Question

Prove that $$(\mathbf{AB})^{-1}=\mathbf{B}^{-1}\mathbf{A}^{-1}$$

Answer

**step1** Understanding the definition of a matrix inverse

For any invertible square matrix M, its inverse, denoted as $$M^{-1}$$, is the unique matrix such that when multiplied by M, it yields the identity matrix I. Specifically, $$MM^{-1} = I$$ and $$M^{-1}M = I$$. Here, I represents the identity matrix of the appropriate size, which has ones on the main diagonal and zeros elsewhere.

**step2** Verifying the product from the right

To prove that $$(\mathbf{AB})^{-1}=\mathbf{B}^{-1}\mathbf{A}^{-1}$$, we need to demonstrate that when $$(\mathbf{AB})$$ is multiplied by $$(\mathbf{B}^{-1}\mathbf{A}^{-1})$$ (from either the right or the left), the result is the identity matrix I.
Let's first multiply $$(\mathbf{AB})$$ by $$(\mathbf{B}^{-1}\mathbf{A}^{-1})$$ from the right:
$$ (\mathbf{AB})(\mathbf{B}^{-1}\mathbf{A}^{-1}) $$
Using the associative property of matrix multiplication, we can regroup the terms:
$$ = \mathbf{A}(\mathbf{B}\mathbf{B}^{-1})\mathbf{A}^{-1} $$
By the definition of a matrix inverse, we know that $$\mathbf{B}\mathbf{B}^{-1} = \mathbf{I}$$, where I is the identity matrix.
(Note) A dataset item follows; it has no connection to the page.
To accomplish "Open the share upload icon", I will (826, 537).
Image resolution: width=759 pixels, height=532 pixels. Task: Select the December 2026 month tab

Substituting this into our expression:
$$ = \mathbf{A}(\mathbf{I})\mathbf{A}^{-1} $$
Multiplying any matrix by the identity matrix I results in the original matrix (e.g., $$\mathbf{A}\mathbf{I} = \mathbf{A}$$). So, the expression becomes:
$$ = \mathbf{A}\mathbf{A}^{-1} $$
Again, by the definition of a matrix inverse, we know that $$\mathbf{A}\mathbf{A}^{-1} = \mathbf{I}$$. Therefore:
$$ = \mathbf{I} $$
This shows that when $$(\mathbf{AB})$$ is multiplied by $$(\mathbf{B}^{-1}\mathbf{A}^{-1})$$ from the right, the product is the identity matrix.

**step3** Verifying the product from the left

Next, we must also show that multiplying $$(\mathbf{AB})$$ by $$(\mathbf{B}^{-1}\mathbf{A}^{-1})$$ from the left results in the identity matrix.
$$ (\mathbf{B}^{-1}\mathbf{A}^{-1})(\mathbf{AB}) $$
Using the associative property of matrix multiplication, we regroup the terms:
$$ = \mathbf{B}^{-1}(\mathbf{A}^{-1}\mathbf{A})\mathbf{B} $$
By the definition of a matrix inverse, we know that $$\mathbf{A}^{-1}\mathbf{A} = \mathbf{I}$$. Substituting this into our expression:
$$ = \mathbf{B}^{-1}(\mathbf{I})\mathbf{B} $$
Multiplying any matrix by the identity matrix I results in the original matrix (e.g., $$\mathbf{I}\mathbf{B} = \mathbf{B}$$). So, the expression becomes:
$$ = \mathbf{B}^{-1}\mathbf{B} $$
Finally, by the definition of a matrix inverse, we know that $$\mathbf{B}^{-1}\mathbf{B} = \mathbf{I}$$. Therefore:
$$ = \mathbf{I} $$
This shows that when $$(\mathbf{AB})$$ is multiplied by $$(\mathbf{B}^{-1}\mathbf{A}^{-1})$$ from the left, the product is also the identity matrix.

**step4** Conclusion

Since we have demonstrated that both $$(AB)(B^{-1}A^{-1}) = I$$ and $$(B^{-1}A^{-1})(AB) = I$$, by the fundamental definition of a matrix inverse, $$B^{-1}A^{-1}$$ fulfills the requirements to be the inverse of $$AB$$. Because the inverse of an invertible matrix is unique, we can definitively conclude that:
$$ (\mathbf{AB})^{-1} = \mathbf{B}^{-1}\mathbf{A}^{-1} $$
This completes the proof.